I'm trying to run a task in Prefect server that ta...
# ask-community
a
I'm trying to run a task in Prefect server that takes a Pandas DataFrame as input and outputs a python list. The server utilizes a Dask backend and as such can be fairly particular about serialization. Previously for tasks involving DataFrames I've been serializing them using
prefect.engine.serializers.PandasSerializer
and passing that to the task as a local result. Like so:
Copy code
@task(result=LocalResult(serializer=PandasSerializer(
    'csv', serialize_kwargs={'index': False})))
def my_df_task(df: DataFrame) -> DataFrame:
However using this method for the previously described task (input DF, output List) fails as it's trying to use the PandasSerializer to serialize the list. What's the most sensible way around this? My hacky workaround is to create a serializer that uses
PandasSerializer
methods for deserializing the Dataframe and
PickleSerializer
methods for serializing the list. I feel like there has to be a smarter way to do so.
k
Hi @Alex Furrier, I think the serializer is just applied to the result so you shouldn’t need this different serialization and deserialization methods to read in the DataFrame (I assume it comes in as a DataFrame into the task, not serialized). Let me test this. One sec.
What error do you get?
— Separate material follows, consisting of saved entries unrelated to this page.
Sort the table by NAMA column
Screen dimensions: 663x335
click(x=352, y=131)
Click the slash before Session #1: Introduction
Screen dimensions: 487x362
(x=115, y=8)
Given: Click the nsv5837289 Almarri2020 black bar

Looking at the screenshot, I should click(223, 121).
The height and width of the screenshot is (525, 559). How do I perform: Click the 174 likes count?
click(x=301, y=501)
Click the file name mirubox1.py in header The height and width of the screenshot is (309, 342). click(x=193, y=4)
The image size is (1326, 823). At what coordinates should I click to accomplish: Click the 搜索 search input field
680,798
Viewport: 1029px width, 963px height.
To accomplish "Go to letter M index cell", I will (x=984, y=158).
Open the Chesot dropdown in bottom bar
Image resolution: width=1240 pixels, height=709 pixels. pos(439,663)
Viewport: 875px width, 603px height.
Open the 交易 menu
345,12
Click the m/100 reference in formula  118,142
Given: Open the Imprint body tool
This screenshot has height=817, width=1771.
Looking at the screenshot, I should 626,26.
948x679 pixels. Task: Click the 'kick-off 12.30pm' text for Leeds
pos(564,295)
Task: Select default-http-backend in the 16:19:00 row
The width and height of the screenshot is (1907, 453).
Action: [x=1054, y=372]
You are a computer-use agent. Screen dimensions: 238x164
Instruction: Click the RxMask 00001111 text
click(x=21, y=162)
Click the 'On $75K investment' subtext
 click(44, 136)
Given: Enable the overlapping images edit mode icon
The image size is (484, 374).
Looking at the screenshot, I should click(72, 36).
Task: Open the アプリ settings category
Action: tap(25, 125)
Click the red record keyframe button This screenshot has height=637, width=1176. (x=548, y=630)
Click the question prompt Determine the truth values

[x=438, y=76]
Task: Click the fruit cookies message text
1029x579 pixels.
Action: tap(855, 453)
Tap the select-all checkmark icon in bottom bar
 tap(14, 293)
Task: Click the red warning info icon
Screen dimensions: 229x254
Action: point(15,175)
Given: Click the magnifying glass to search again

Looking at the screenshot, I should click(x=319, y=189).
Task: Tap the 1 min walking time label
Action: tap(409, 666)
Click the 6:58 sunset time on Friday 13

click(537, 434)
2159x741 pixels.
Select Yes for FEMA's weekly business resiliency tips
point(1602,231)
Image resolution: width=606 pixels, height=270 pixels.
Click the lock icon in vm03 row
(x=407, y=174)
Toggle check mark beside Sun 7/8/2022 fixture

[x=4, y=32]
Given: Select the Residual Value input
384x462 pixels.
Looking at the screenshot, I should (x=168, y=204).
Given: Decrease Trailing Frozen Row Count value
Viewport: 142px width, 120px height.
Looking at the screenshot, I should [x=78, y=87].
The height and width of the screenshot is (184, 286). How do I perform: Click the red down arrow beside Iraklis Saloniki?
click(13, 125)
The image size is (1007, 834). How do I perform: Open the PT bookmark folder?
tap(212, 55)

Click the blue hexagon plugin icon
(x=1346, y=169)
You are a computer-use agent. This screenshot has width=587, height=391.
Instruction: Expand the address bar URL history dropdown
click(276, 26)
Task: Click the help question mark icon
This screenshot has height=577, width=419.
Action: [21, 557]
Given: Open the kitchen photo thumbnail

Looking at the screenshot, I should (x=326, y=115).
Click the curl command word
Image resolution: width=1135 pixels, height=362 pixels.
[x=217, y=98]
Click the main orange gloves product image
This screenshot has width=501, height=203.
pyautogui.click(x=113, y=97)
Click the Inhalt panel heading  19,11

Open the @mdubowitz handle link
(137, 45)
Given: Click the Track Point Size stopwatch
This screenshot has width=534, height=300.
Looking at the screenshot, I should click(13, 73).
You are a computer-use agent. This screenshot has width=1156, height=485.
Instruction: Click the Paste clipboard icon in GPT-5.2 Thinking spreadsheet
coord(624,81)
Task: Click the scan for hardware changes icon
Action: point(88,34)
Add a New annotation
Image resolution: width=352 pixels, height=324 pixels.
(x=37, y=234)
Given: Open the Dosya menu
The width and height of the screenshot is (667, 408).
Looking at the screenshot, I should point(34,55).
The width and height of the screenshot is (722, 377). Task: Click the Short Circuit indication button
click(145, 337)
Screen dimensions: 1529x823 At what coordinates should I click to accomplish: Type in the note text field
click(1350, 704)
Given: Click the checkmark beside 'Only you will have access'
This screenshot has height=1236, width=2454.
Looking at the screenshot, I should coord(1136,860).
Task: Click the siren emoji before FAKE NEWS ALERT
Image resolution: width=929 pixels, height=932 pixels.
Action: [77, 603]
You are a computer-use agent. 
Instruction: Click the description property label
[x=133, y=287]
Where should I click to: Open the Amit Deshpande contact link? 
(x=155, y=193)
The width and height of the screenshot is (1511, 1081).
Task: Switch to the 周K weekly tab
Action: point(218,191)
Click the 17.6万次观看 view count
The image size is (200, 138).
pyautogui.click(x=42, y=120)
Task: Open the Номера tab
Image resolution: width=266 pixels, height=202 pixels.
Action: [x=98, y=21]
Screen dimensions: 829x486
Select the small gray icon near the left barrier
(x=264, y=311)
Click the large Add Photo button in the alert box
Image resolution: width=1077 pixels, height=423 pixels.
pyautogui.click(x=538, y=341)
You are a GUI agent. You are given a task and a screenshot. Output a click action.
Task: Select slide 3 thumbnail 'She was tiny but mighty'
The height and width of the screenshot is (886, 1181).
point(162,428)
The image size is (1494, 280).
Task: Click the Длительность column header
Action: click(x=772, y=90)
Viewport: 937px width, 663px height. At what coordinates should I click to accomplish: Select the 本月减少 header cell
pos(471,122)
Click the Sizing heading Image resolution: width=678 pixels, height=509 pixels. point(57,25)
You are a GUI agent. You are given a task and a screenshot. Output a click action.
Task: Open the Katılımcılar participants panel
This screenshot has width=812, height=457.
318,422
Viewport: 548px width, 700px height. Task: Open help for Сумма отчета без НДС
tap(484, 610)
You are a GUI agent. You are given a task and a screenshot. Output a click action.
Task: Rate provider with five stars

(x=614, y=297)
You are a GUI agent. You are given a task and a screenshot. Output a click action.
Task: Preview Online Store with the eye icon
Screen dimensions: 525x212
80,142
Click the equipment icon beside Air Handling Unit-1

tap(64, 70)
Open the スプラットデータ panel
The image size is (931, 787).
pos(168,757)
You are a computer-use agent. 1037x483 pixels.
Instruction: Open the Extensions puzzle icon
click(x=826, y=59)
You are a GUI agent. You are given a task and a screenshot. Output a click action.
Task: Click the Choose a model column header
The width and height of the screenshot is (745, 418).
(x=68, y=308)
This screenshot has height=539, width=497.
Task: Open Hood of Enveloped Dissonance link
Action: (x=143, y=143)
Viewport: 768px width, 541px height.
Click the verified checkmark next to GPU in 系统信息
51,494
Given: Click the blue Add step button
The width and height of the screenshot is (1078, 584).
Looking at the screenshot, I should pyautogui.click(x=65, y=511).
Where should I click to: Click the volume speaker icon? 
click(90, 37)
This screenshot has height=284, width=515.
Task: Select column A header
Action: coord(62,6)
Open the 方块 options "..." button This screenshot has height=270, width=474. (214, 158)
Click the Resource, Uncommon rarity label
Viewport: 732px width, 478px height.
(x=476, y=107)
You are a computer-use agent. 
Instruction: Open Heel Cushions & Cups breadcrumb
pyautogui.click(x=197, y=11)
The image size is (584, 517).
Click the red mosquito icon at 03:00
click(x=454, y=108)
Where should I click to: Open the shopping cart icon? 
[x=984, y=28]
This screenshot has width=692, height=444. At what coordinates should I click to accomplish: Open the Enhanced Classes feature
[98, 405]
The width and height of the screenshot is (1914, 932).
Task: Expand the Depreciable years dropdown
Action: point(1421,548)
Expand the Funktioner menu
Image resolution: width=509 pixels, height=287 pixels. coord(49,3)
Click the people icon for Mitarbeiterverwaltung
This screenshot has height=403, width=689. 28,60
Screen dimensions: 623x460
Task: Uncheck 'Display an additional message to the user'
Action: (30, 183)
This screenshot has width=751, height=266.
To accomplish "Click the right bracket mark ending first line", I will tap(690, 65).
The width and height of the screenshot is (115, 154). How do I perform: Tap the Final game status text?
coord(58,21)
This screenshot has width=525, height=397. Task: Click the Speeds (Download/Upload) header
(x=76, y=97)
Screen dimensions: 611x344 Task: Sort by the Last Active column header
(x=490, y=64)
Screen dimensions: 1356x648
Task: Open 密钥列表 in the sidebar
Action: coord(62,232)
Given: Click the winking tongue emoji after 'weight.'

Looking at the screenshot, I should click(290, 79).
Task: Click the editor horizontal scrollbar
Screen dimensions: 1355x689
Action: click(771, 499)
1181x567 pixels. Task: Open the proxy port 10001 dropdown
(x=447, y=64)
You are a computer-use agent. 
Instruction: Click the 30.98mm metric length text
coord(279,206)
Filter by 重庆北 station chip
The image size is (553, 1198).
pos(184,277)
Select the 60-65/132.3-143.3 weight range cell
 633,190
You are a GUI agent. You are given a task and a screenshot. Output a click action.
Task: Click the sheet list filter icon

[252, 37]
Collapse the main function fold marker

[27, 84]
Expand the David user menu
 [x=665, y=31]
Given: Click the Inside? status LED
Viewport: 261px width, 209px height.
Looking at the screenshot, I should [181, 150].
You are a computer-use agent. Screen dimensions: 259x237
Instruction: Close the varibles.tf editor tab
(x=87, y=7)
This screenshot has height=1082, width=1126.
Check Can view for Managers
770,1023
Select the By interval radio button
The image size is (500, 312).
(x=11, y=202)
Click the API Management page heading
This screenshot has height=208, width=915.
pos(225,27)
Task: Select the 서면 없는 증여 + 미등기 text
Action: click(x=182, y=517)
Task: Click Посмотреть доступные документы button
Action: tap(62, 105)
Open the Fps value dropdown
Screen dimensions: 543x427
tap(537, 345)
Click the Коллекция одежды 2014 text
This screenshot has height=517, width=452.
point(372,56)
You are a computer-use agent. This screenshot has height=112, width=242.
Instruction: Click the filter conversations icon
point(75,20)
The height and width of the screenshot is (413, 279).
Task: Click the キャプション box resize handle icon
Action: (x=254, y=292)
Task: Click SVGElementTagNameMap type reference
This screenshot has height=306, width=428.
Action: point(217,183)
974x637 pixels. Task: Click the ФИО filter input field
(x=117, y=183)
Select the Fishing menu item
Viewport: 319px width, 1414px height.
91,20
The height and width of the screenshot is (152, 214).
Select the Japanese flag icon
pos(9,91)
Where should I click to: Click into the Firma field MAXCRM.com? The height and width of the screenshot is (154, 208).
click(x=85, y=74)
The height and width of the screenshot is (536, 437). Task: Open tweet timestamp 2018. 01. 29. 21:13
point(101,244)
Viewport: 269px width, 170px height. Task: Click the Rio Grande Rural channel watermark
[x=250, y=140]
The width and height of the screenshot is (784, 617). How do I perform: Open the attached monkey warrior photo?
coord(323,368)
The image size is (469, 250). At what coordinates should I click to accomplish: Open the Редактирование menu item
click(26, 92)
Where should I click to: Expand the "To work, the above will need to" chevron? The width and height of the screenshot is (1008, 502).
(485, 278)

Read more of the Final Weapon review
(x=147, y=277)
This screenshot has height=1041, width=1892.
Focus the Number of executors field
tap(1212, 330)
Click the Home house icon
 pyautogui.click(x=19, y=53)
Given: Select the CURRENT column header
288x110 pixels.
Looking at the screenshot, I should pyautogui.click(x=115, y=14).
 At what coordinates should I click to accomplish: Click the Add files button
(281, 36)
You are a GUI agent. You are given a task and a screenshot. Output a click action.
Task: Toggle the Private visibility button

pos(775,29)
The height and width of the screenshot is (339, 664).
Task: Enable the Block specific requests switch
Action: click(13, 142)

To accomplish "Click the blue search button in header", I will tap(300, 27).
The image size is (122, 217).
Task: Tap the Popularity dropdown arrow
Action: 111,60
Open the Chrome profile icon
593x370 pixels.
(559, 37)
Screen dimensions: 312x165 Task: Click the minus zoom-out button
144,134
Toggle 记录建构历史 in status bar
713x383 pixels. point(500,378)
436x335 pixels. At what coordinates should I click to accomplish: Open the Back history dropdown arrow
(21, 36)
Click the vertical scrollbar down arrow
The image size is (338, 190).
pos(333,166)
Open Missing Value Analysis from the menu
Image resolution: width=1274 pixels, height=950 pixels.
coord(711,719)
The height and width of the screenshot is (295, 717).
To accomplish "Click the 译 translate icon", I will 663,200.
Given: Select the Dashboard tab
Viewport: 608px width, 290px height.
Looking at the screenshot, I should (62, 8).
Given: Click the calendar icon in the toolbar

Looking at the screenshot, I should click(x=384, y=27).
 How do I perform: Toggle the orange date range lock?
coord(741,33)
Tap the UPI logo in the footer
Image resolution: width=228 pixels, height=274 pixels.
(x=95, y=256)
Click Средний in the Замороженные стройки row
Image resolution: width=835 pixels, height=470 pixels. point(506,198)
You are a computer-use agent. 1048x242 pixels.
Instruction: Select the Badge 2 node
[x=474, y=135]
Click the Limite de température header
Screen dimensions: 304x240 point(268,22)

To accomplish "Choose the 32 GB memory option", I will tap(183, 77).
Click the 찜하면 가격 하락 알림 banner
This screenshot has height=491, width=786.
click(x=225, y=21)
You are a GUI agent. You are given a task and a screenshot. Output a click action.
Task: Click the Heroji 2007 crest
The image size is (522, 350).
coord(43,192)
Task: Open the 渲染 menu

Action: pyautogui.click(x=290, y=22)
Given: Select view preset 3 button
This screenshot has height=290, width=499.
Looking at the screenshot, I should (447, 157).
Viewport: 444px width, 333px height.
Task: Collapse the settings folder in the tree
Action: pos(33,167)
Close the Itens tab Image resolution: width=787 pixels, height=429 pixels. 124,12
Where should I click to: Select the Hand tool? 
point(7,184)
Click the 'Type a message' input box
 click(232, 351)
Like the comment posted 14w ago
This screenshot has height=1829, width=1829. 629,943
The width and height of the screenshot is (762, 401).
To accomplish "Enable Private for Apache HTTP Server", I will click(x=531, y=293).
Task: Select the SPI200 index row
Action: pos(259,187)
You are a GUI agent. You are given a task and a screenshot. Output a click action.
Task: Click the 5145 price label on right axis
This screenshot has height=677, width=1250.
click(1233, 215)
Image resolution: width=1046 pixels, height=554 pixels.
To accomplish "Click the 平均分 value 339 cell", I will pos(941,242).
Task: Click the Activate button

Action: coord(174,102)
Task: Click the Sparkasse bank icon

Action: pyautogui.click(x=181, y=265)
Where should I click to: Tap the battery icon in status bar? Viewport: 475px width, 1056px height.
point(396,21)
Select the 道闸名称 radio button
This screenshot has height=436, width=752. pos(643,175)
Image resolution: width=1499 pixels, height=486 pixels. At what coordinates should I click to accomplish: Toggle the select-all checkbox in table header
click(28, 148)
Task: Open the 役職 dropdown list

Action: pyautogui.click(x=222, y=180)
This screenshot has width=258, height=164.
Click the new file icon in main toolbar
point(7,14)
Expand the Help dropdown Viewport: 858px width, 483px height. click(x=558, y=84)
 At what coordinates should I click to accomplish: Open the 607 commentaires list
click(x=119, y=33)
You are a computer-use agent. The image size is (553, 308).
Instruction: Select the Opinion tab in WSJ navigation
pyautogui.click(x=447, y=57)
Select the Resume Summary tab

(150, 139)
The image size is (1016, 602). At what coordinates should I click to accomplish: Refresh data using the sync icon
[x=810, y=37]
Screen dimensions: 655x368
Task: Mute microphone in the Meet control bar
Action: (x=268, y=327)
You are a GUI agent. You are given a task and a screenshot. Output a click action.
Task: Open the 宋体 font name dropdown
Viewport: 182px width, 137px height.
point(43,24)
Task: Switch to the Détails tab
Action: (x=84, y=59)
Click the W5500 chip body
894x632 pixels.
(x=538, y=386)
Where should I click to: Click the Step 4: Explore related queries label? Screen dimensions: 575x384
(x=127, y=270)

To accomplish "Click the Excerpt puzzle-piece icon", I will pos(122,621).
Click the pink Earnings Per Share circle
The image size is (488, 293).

I tried something like this and it worked.
Copy code
@task(result=LocalResult(serializer=PandasSerializer(
    'csv', serialize_kwargs={'index': False})))
def do_nothing(df: pd.DataFrame) -> pd.DataFrame:
    return df

@task(result=LocalResult(serializer=PickleSerializer()))
def some_operation(df: pd.DataFrame) -> List:
    return df['a'].to_list()

testdf = pd.DataFrame({"a": [1,2,3], "b": [1,2,3]})

with Flow("test") as flow:
    df = do_nothing(testdf)
    a_list = some_operation(df)